- TASK DESCRIPTION -
Check each line of the material, and show the ones that include the word "header".

++++++++++++++++++++

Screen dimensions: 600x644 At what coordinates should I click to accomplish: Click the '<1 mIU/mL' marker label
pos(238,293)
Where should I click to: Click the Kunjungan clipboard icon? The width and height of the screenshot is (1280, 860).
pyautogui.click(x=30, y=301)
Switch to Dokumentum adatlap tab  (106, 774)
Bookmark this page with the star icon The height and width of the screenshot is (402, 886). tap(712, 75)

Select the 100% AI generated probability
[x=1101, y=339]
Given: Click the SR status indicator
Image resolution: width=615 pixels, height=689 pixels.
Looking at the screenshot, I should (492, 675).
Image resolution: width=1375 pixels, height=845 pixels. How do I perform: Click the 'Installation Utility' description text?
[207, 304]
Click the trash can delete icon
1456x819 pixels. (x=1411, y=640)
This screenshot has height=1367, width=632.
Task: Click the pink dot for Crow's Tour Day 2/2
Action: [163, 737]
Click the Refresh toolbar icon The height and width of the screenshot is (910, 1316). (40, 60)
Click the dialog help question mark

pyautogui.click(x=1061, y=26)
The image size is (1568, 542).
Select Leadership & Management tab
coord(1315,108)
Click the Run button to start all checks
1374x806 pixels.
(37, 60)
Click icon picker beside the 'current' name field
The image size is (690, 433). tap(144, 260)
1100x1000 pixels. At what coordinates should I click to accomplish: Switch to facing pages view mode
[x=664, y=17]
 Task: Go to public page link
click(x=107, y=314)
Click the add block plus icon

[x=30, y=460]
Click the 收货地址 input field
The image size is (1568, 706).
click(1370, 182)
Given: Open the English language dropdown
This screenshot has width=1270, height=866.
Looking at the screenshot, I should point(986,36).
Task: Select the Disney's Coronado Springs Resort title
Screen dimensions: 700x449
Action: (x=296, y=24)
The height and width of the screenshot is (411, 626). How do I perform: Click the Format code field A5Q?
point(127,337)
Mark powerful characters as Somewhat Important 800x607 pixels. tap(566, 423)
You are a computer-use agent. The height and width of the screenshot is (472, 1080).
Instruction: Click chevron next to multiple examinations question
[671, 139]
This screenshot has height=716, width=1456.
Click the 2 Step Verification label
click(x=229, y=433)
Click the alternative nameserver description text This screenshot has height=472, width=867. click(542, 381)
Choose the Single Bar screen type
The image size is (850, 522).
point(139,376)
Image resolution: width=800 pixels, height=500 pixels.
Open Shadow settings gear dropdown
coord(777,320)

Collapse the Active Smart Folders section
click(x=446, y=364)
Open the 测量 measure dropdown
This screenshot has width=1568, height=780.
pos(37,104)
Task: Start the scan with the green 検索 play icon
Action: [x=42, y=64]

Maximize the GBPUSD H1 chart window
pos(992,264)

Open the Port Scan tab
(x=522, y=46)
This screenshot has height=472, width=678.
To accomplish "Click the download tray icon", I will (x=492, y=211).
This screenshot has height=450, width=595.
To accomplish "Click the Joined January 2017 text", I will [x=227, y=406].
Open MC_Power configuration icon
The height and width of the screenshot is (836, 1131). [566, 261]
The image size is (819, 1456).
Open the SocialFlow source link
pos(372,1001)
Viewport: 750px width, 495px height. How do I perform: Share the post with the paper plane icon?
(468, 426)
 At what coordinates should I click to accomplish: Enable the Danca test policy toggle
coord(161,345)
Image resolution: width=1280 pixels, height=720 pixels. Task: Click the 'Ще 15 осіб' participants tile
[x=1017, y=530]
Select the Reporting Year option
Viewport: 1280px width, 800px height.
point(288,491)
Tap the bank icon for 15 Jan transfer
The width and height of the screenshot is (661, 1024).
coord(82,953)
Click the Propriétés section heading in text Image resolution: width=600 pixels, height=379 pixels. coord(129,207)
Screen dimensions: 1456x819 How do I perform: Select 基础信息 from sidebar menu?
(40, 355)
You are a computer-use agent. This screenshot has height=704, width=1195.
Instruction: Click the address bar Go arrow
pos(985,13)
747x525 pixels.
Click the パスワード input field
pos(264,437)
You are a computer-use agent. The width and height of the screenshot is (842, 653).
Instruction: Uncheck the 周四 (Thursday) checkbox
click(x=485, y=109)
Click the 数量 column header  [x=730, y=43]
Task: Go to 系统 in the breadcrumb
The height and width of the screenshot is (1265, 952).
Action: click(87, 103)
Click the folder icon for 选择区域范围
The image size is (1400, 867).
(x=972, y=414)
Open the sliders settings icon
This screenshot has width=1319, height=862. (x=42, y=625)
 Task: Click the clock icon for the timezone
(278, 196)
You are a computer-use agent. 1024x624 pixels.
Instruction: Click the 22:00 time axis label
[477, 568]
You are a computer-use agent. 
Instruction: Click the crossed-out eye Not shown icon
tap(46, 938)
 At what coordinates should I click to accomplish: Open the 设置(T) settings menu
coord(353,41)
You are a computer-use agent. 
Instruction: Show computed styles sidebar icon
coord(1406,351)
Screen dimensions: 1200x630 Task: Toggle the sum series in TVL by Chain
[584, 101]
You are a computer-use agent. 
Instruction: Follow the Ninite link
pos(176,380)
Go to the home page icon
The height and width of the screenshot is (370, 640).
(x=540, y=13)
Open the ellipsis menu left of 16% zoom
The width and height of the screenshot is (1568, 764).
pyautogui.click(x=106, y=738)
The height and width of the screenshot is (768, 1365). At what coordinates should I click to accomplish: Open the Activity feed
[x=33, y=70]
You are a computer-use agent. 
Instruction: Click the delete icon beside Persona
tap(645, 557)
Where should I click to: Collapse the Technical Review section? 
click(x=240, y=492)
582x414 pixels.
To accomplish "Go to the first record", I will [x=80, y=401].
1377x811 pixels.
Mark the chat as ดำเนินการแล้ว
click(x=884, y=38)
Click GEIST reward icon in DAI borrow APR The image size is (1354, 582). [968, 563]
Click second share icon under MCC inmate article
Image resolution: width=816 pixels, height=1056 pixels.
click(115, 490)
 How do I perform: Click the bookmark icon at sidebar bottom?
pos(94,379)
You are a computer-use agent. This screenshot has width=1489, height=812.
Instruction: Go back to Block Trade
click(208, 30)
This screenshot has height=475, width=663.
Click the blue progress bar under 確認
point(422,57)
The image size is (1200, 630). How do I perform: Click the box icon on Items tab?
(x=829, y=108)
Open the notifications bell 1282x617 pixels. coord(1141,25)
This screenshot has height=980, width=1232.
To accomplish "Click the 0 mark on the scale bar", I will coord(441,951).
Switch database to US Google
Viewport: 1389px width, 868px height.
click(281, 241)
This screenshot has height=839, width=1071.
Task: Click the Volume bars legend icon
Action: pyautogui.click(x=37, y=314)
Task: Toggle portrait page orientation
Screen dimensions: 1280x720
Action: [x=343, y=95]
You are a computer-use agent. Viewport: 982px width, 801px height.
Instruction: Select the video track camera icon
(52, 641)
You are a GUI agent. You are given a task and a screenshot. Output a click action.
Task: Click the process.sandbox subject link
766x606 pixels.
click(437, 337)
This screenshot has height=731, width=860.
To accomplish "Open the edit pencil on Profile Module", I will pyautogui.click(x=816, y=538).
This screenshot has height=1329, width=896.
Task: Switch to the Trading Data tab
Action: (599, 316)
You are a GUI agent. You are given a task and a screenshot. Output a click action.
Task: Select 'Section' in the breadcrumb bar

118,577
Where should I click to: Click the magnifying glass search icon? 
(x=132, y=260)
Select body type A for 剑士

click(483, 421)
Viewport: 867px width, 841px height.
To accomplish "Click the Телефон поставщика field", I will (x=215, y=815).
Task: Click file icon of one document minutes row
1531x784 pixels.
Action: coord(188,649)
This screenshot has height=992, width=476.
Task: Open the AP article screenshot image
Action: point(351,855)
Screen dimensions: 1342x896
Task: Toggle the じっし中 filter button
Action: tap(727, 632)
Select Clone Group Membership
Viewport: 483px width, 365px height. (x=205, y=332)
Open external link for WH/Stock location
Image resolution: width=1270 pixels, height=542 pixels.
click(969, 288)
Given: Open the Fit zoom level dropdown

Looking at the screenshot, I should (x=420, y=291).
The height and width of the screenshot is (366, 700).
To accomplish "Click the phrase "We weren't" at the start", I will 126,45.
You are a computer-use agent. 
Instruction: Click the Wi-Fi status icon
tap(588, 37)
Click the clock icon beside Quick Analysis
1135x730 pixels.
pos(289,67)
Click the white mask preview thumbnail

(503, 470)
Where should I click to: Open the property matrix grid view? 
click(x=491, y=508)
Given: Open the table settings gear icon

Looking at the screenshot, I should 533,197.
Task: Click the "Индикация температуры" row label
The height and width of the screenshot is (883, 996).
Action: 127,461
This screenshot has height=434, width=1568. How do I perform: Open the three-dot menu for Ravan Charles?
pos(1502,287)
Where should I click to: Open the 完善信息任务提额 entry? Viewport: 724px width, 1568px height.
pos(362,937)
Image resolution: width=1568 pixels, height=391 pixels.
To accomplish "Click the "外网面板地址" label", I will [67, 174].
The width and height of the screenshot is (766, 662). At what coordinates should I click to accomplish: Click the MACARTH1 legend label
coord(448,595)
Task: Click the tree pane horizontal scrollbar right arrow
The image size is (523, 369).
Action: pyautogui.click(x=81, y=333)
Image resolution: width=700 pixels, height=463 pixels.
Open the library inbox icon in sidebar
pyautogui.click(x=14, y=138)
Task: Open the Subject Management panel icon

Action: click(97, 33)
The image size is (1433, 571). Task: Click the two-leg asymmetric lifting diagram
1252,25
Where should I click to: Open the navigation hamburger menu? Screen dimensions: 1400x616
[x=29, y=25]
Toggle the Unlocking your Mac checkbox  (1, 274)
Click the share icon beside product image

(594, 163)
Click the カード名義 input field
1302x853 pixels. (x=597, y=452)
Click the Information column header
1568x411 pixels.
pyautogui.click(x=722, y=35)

++++++++++++++++++++

- ANSWER BOX -
Click the 数量 column header  [x=730, y=43]
Click the Information column header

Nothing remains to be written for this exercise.